The whole chemical thing really seems like a cop-out by the writers, and to me, it broke my suspension of disbelief. Also, why does the monster care about those specific archetypes of characters? They freely admit that the kids don't always fit, and they manipulate them to “work with what they've got” so how does the creature know the difference? This is especially apparent with “the scholar”, a guy so bland that I barely remember what he looked like, and at no point did anything to indicate that he was this “scholarly” individual. It's just weak.
Finally, if they need five sacrifices, this seems like an INCREDIBLY convoluted way to go about it. Why not just use prison inmates? Are you telling me you can't find a jock, a whore, an idiot and a guy you can pass off as scholarly in American prisons? Also, they say the monsters have to kill the people, but in the end they say just shooting the stoner will do just as well, so why bother with the monsters at all?
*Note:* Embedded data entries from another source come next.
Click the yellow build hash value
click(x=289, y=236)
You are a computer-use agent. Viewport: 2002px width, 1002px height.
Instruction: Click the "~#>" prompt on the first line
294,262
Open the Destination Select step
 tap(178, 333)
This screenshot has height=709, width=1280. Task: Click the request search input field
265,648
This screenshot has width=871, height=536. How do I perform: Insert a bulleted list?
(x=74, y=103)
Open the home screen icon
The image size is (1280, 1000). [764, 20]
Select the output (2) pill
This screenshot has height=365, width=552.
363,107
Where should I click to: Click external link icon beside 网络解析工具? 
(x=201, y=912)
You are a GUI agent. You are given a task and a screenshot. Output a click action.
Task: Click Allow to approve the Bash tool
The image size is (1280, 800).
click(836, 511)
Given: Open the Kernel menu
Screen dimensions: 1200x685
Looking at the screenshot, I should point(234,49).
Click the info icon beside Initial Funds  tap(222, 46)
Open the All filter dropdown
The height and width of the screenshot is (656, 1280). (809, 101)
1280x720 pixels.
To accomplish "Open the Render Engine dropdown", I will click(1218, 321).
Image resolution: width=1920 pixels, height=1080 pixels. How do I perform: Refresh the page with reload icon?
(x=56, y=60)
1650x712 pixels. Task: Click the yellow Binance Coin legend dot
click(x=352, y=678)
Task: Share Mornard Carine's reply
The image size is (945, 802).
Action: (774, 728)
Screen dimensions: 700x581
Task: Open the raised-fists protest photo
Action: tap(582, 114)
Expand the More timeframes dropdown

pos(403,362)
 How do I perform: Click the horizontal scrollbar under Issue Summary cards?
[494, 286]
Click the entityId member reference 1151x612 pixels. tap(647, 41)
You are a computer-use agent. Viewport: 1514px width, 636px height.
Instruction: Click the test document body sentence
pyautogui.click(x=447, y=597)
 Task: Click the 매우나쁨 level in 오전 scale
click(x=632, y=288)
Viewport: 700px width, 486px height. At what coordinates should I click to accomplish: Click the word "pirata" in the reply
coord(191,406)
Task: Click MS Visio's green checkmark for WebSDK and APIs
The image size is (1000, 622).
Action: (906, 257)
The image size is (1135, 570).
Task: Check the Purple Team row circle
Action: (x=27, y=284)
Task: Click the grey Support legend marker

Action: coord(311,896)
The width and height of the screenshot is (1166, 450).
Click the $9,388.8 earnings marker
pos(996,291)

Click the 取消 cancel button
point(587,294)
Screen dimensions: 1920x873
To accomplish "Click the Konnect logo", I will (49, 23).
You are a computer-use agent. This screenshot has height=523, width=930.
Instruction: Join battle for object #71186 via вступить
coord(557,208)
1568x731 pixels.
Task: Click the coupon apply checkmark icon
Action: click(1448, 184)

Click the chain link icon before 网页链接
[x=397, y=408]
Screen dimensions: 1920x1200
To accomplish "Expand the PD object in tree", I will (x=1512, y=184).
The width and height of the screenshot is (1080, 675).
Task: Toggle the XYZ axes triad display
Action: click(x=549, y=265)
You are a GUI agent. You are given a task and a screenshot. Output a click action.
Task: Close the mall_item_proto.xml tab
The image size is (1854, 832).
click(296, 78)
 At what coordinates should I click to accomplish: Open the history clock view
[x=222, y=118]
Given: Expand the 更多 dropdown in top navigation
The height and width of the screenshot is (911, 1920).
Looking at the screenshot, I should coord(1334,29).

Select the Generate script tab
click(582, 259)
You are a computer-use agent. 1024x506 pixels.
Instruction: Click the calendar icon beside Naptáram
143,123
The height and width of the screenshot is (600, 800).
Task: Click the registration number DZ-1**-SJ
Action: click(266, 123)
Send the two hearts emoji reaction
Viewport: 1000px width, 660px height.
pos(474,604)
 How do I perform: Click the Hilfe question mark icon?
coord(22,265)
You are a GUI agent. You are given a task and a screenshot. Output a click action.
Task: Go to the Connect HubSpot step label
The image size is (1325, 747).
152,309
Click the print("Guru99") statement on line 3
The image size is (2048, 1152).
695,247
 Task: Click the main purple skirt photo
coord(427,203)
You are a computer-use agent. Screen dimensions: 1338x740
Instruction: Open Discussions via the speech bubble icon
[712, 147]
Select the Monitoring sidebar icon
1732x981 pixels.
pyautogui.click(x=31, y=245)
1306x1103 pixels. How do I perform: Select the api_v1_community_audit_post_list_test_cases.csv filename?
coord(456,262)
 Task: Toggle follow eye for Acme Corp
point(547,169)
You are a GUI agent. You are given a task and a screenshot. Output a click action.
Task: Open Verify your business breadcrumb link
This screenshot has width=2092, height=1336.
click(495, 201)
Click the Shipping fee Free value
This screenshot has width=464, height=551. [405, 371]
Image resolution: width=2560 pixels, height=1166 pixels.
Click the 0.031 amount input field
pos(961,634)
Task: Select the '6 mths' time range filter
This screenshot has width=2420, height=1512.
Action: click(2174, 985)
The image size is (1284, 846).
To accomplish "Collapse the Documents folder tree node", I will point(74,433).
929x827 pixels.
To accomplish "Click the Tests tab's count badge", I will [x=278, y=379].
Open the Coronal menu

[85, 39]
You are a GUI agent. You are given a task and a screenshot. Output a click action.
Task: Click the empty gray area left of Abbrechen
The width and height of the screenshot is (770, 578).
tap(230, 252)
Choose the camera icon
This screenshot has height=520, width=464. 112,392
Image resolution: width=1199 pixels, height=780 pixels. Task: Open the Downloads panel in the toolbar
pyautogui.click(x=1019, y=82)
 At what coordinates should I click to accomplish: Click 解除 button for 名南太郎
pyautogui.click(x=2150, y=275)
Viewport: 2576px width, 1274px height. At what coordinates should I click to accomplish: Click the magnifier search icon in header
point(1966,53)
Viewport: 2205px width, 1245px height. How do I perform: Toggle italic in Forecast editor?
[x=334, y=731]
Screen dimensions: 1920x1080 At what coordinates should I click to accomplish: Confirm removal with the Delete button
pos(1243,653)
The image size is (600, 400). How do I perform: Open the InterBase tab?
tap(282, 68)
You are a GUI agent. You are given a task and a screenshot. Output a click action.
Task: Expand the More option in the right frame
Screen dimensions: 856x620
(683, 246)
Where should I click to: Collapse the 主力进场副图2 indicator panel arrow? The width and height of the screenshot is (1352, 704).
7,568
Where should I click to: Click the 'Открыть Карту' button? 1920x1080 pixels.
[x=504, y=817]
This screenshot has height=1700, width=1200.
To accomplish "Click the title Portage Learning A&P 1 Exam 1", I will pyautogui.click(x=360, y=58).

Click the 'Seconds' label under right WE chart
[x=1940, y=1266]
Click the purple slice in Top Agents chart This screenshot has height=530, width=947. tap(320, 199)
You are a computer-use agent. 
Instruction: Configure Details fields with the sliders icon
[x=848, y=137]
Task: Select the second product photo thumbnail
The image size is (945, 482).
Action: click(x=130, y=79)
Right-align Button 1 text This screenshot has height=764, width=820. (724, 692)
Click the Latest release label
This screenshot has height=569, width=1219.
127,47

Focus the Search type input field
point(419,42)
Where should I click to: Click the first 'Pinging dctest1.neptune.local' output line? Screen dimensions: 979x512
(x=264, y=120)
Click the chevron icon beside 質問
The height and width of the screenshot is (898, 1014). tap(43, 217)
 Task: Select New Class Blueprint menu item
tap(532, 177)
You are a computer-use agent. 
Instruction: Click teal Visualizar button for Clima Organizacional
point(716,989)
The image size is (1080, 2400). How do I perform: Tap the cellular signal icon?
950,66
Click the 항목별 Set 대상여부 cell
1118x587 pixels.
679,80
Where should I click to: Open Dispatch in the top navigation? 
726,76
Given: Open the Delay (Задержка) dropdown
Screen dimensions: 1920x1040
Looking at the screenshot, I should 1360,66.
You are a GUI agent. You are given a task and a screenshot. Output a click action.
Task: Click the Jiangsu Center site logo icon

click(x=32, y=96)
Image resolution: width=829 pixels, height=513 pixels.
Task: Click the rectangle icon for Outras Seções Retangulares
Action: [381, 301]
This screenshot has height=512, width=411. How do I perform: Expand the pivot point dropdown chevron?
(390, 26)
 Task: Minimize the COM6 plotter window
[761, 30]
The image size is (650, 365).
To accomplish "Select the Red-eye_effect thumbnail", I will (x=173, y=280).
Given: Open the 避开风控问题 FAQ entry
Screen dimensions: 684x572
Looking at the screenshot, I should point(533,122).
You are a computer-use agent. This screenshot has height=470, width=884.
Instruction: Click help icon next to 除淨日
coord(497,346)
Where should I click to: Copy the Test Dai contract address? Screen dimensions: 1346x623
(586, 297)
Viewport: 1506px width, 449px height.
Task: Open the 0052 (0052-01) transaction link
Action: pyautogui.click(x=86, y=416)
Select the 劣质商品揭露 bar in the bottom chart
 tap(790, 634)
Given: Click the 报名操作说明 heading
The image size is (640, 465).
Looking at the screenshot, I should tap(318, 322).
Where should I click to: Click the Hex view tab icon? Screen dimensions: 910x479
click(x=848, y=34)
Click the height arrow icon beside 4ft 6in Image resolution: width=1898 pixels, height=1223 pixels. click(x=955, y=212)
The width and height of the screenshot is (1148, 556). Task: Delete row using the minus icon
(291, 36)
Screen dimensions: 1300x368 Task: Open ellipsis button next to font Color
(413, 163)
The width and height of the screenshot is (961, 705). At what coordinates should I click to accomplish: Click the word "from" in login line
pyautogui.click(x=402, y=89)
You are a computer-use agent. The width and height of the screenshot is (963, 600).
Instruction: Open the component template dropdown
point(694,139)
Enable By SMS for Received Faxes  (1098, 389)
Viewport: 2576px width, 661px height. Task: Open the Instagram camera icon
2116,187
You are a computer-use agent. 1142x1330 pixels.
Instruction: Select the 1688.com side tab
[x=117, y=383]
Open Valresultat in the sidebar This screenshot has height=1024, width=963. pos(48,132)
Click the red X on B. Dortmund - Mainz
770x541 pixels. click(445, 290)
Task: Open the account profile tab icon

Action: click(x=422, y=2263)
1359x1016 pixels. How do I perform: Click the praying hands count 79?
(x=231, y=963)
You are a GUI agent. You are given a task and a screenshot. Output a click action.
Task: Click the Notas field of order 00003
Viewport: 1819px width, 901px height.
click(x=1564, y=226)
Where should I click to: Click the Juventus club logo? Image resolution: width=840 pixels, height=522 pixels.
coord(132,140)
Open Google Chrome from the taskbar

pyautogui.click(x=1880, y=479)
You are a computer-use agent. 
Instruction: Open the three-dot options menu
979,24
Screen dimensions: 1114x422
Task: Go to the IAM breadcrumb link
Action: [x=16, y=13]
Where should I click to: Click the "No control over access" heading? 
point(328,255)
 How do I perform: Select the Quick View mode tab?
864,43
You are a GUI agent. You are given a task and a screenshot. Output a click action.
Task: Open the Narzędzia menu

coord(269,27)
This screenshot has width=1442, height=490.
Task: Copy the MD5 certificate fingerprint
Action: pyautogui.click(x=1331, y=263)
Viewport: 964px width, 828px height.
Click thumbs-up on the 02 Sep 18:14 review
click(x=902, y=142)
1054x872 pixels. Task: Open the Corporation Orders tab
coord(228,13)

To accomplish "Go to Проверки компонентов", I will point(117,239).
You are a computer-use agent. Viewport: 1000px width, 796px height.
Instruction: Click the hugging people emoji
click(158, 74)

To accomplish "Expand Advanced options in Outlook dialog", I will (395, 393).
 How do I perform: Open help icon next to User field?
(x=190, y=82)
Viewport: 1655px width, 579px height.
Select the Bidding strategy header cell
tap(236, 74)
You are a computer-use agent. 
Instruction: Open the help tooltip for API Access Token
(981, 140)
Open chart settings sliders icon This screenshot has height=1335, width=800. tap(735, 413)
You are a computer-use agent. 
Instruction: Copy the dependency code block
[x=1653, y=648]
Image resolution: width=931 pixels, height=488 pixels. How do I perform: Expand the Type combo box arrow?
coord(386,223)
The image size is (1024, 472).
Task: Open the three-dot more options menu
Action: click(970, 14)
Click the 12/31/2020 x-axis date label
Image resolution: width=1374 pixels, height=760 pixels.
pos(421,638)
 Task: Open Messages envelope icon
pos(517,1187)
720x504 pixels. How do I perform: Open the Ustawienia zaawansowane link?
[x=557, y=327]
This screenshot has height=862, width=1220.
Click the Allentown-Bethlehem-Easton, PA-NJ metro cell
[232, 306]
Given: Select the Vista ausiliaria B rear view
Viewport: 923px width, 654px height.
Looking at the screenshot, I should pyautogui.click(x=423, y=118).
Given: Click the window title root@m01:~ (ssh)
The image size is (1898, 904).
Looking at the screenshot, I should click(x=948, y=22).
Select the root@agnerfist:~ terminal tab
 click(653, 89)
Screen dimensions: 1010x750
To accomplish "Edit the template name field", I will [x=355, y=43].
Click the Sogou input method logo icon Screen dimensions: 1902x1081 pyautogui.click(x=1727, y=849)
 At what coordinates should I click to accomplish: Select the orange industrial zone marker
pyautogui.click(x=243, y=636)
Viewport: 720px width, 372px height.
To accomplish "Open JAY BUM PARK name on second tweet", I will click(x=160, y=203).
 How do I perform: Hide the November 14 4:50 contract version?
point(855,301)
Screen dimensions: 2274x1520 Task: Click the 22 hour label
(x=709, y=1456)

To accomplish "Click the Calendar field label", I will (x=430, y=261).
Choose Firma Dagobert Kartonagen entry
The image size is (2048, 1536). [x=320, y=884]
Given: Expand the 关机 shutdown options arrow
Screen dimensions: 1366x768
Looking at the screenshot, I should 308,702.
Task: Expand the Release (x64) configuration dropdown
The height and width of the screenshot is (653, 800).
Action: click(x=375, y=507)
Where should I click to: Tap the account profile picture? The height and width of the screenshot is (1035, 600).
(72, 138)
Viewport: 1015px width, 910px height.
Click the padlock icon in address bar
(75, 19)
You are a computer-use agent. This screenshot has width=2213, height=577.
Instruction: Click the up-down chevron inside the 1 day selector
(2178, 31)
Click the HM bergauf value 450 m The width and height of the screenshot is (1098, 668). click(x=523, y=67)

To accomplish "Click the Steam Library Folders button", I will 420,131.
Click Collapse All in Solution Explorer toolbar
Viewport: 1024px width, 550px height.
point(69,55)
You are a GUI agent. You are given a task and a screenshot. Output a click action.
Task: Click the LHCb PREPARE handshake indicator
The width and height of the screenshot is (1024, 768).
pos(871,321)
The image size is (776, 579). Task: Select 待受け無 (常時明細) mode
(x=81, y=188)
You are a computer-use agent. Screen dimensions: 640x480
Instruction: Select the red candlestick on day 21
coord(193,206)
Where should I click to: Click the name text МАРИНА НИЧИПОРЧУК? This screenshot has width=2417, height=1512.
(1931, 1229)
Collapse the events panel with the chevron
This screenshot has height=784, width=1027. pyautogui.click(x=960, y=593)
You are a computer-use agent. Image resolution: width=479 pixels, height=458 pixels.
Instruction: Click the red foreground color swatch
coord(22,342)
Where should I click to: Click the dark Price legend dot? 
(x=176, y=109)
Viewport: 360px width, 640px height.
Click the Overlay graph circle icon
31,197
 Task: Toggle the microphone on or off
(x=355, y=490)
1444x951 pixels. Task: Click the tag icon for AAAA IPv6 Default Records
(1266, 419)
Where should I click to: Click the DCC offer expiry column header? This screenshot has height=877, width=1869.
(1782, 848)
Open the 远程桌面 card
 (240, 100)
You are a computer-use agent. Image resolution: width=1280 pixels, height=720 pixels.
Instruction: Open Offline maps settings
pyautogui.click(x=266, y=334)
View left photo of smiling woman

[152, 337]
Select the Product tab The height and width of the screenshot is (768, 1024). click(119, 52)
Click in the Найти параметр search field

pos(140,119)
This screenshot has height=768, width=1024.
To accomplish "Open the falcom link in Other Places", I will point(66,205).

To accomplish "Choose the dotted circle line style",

Like I said, this isn't really a BAD movie, it just could have been told better, and with far fewer plot holes.

The Good: Tucker and Dale vs Evil

This is a movie about a pair of guys named Dale and Tucker. Tucker has just purchased a summer home in hillbilly country, and he and Dale are going to fix it up. Meanwhile, however, a group of college kids are camping in the same woods as the cabin, and mistake Dale and Tucker for killer hillbillies that they see in movies. When on of the kids gets hurt and the two take her in to take care of her wounds, the other kids assume Dale and Tucker have kidnapped and killed her, leading to a series of misunderstandings and accidents that end up getting most of them killed. Dale and Tucker, meanwhile, are just as confused as the college kids, and think that they are some kind of suicide cult that came out in to the woods to end their lives and the lives of anyone they come across.
This is a great movie for exactly the same reasons that Cabin in the Woods isn't. It doesn't resort to “chemicals” or other far-fetched scientific things to make the story believable. The college kids simply HAVE seen the kinds of horror movies that deal with this situation, and are making it a huge misunderstanding. Dale and Tucker aren't actually evil, and they actually do try to straighten things out, but to no avail.
Finally, the main college kid (Chad) hits on what is a real problem with the horror movie stereotypes, that I think needs to be addressed more. Chad believes that they can take care of those killer hillbillies themselves, and that they don't need the police to save their friend. In any other movie, Chad would be the hero, but here the other characters recognize how crazy he is, and that just drives him even more mad. By the end, HE'S become the psychotic killer, and the hillbillies are the heroes who have to stop him.
And finally, for a movie that pokes fun at horror movies, this one is better in that its actually trying to be funny, which is the genre I think that these movies need to go for. Cabin in the Woods kind of tries to go for the serious angle, while keeping those tongue-and-cheek nods to the audience, and I really think it needed to go one way or the other.
So in the end, I have to say that Tucker and Dale vs Evil is the superior horror movie spoof.